Question

Find the value of $$k$$ such that $$(1, k)$$ is equidistant from $$(0,0)$$ and $$(2,1)$$.

Answer

**step1** Understanding the Problem

We are given three points. The first point is `P(1, k)`. The second point is `A(0,0)`, which is also called the origin. The third point is `B(2,1)`. We need to find the value of `k` such that the distance from point `P` to point `A` is exactly the same as the distance from point `P` to point `B`.

**step2** Understanding Distance on a Coordinate Grid using Squares

To find the distance between two points on a coordinate grid, we can imagine drawing a right triangle. The two shorter sides (legs) of this triangle are formed by the difference in the x-coordinates and the difference in the y-coordinates. The distance we want to find is the length of the longest side (hypotenuse) of this right triangle. A useful rule for right triangles is that the square of the longest side's length is equal to the sum of the squares of the lengths of the two shorter sides. For example, if the difference in x is 3 and the difference in y is 4, the squared distance is `(3 × 3) + (4 × 4) = 9 + 16 = 25`.

**step3** Calculating the Squared Distance from P to A

Let's find the squared distance from point `P(1, k)` to point `A(0,0)`.
First, we find the difference in the x-coordinates: `1 - 0 = 1`.
Then, we find the square of this difference: `1 × 1 = 1`.
Next, we find the difference in the y-coordinates: `k - 0 = k`.
Then, we find the square of this difference: `k × k`.
So, the squared distance from `P` to `A` is `1 + (k × k)`.

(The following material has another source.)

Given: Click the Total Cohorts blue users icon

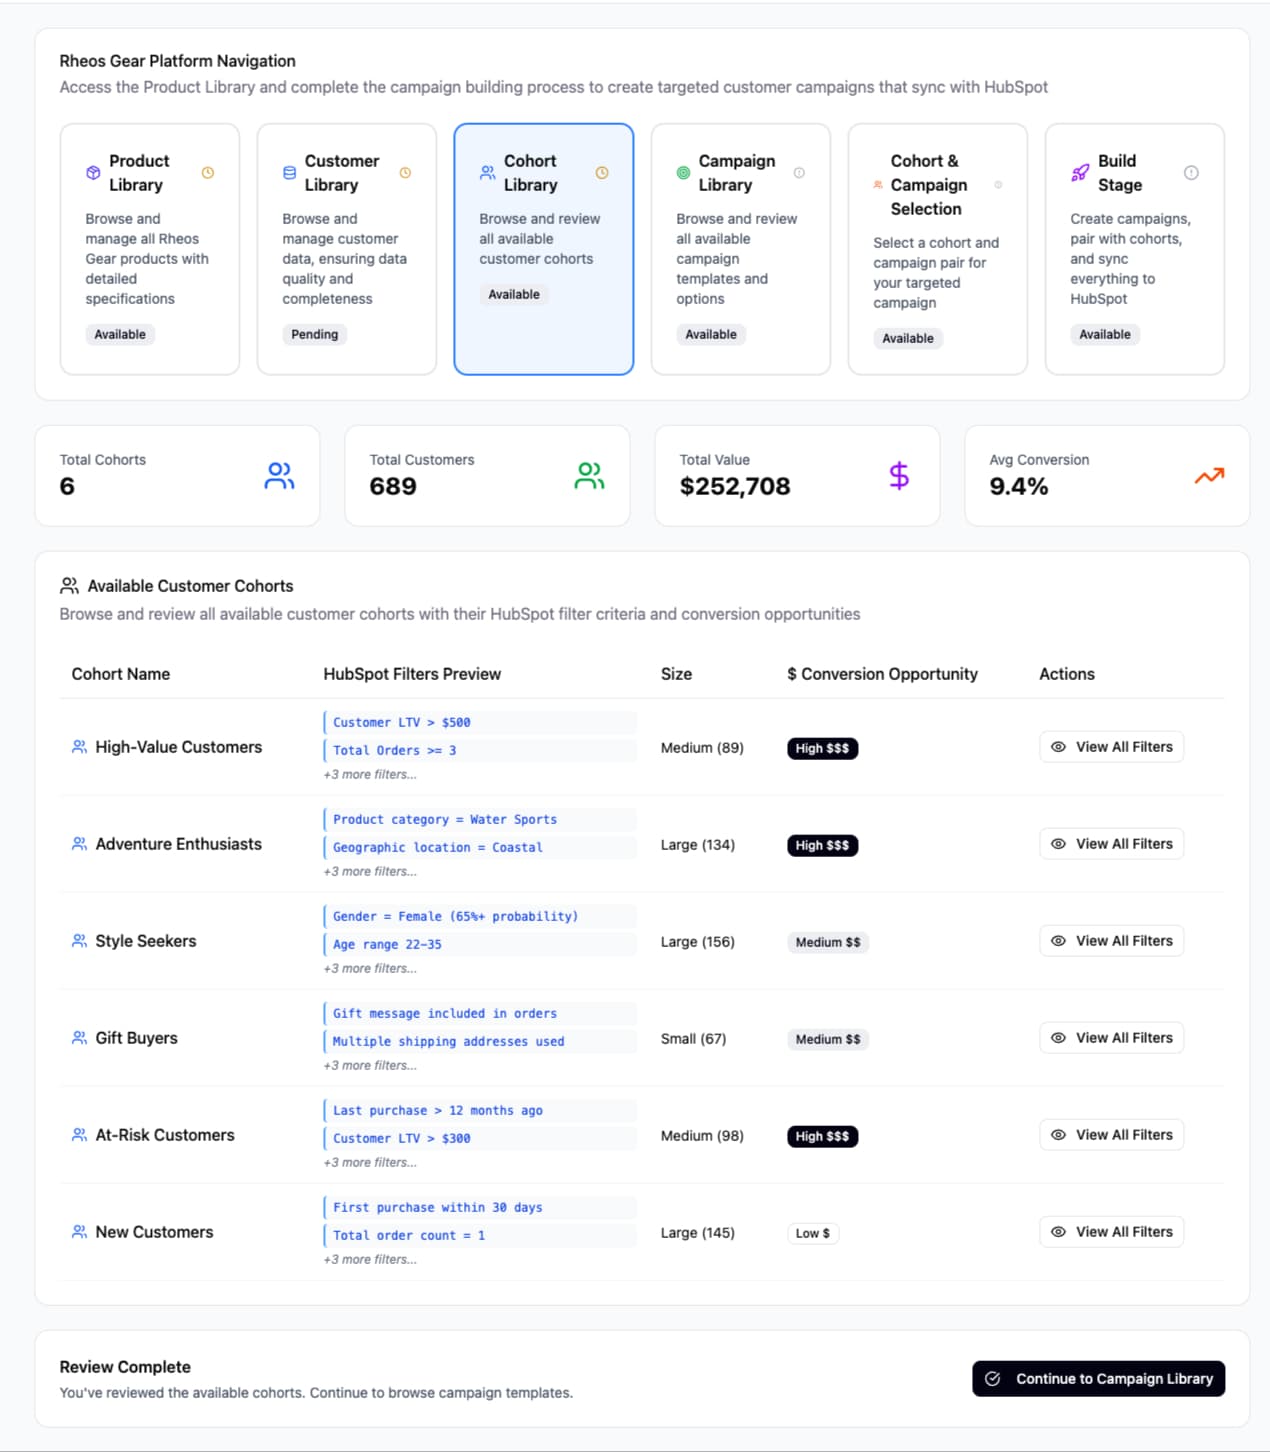Looking at the screenshot, I should click(x=279, y=476).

**step4** Calculating the Squared Distance from P to B

Now, let's find the squared distance from point `P(1, k)` to point `B(2,1)`.
First, we find the difference in the x-coordinates: `1 - 2 = -1`.
Then, we find the square of this difference: `(-1) × (-1) = 1`.
Next, we find the difference in the y-coordinates: `k - 1`.
Then, we find the square of this difference: `(k - 1) × (k - 1)`.
So, the squared distance from `P` to `B` is `1 + ((k - 1) × (k - 1))`.

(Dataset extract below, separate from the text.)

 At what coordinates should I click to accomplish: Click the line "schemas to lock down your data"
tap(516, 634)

**step5** Setting up the Equality of Squared Distances

The problem states that the distance from `P` to `A` is the same as the distance from `P` to `B`. This means their squared distances must also be the same.
So, we must have:
`1 + (k × k)` is equal to `1 + ((k - 1) × (k - 1))`.
If we subtract `1` from both sides of this equality, we can see that:
`k × k` must be equal to `(k - 1) × (k - 1)`.

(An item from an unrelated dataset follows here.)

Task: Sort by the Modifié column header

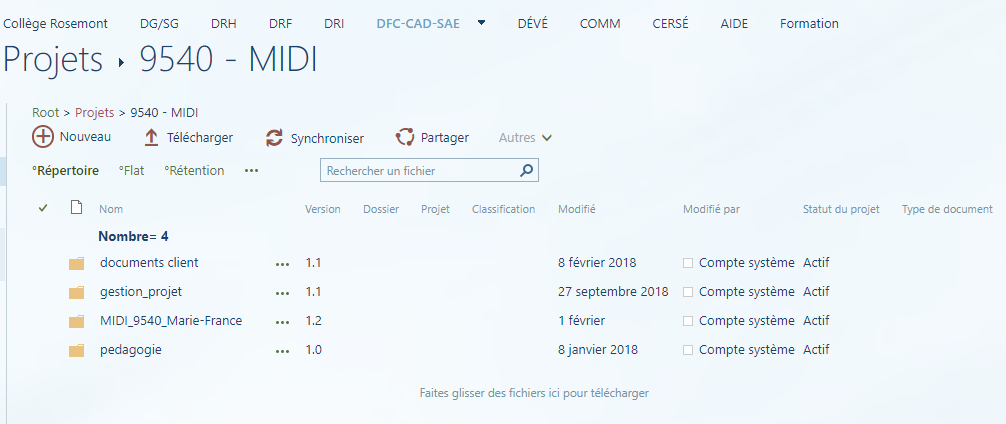Action: tap(577, 210)
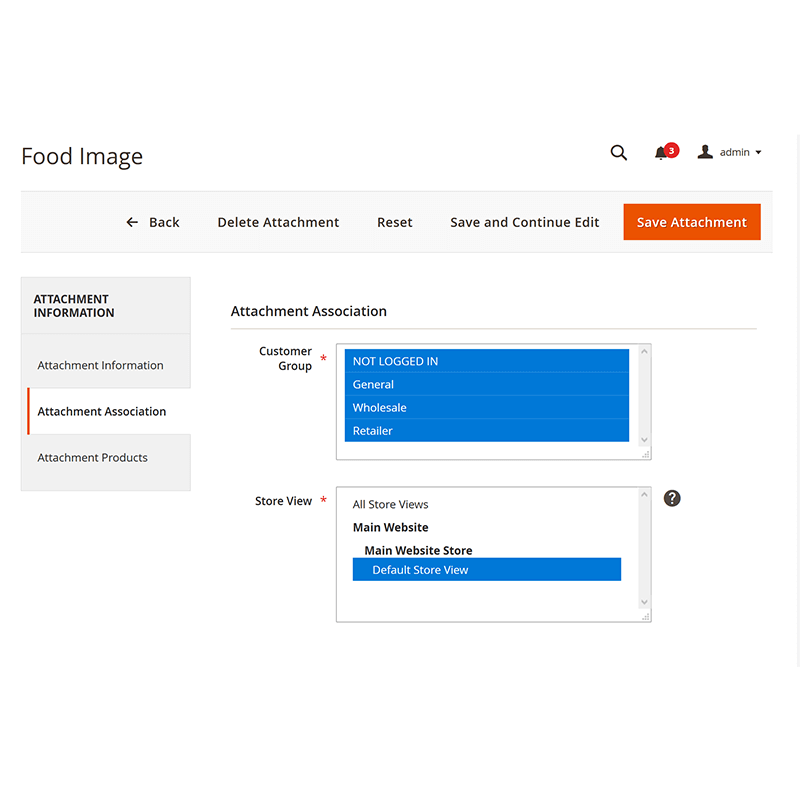Image resolution: width=800 pixels, height=800 pixels.
Task: Open the Attachment Information tab
Action: (101, 365)
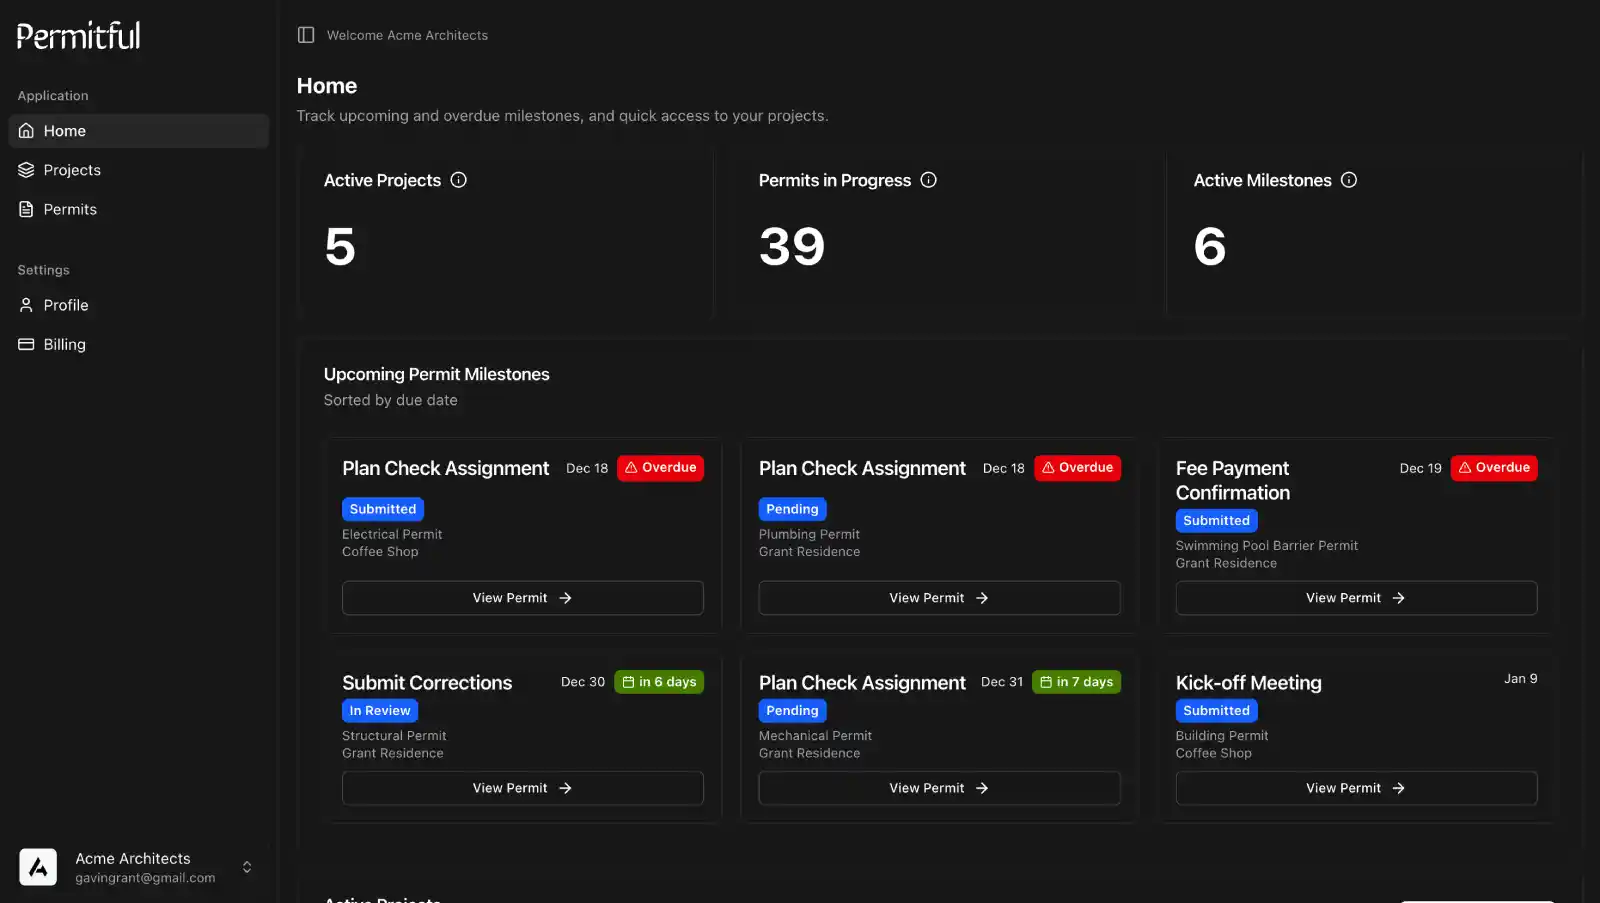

**step6** Finding the Value of k

We need to find a number `k` such that when `k` is multiplied by itself, it gives the same result as when `(k - 1)` is multiplied by itself.
Let's think about this. If two numbers, let's call them "First Number" and "Second Number", have the same square (e.g., `First Number × First Number = Second Number × Second Number`), then the "First Number" and "Second Number" must either be the exact same number, or one must be the negative of the other.
So, we have two possibilities for `k` and `(k - 1)`:
Possibility 1: `k` is equal to `k - 1`.
If we try to make `k` equal to `k - 1`, we can imagine taking `k` away from both sides. This would give `0 = -1`, which is not true. So, `k` cannot be equal to `k - 1`.
Possibility 2: `k` is equal to the negative of `(k - 1)`.
This means `k` is equal to `(-1) × (k - 1)`.
When we multiply `(-1)` by `(k - 1)`, it means `(-1) × k` plus `(-1) × (-1)`.
So, `k` is equal to `-k + 1`.
Now we want to find the value of `k`. If we have `k` on one side and `-k` on the other, we can add `k` to both sides to gather the `k` values:
`k + k` is equal to `-k + 1 + k`.
This simplifies to `2 × k` is equal to `1`.
To find `k`, we need to divide `1` by `2`.
So, `k = 1 ÷ 2`, which means `k = 1/2`.

**step7** Verifying the Solution

Let's check if `k = 1/2` works in our original squared distance comparison:
For `k = 1/2`:
Squared distance from P to A: `1 + (1/2 × 1/2) = 1 + 1/4 = 4/4 + 1/4 = 5/4`.
Squared distance from P to B: `1 + ((1/2 - 1) × (1/2 - 1)) = 1 + (-1/2) × (-1/2) = 1 + 1/4 = 5/4`.
Since both squared distances are `5/4`, the distances are equal.
Therefore, the value of `k` is `1/2`.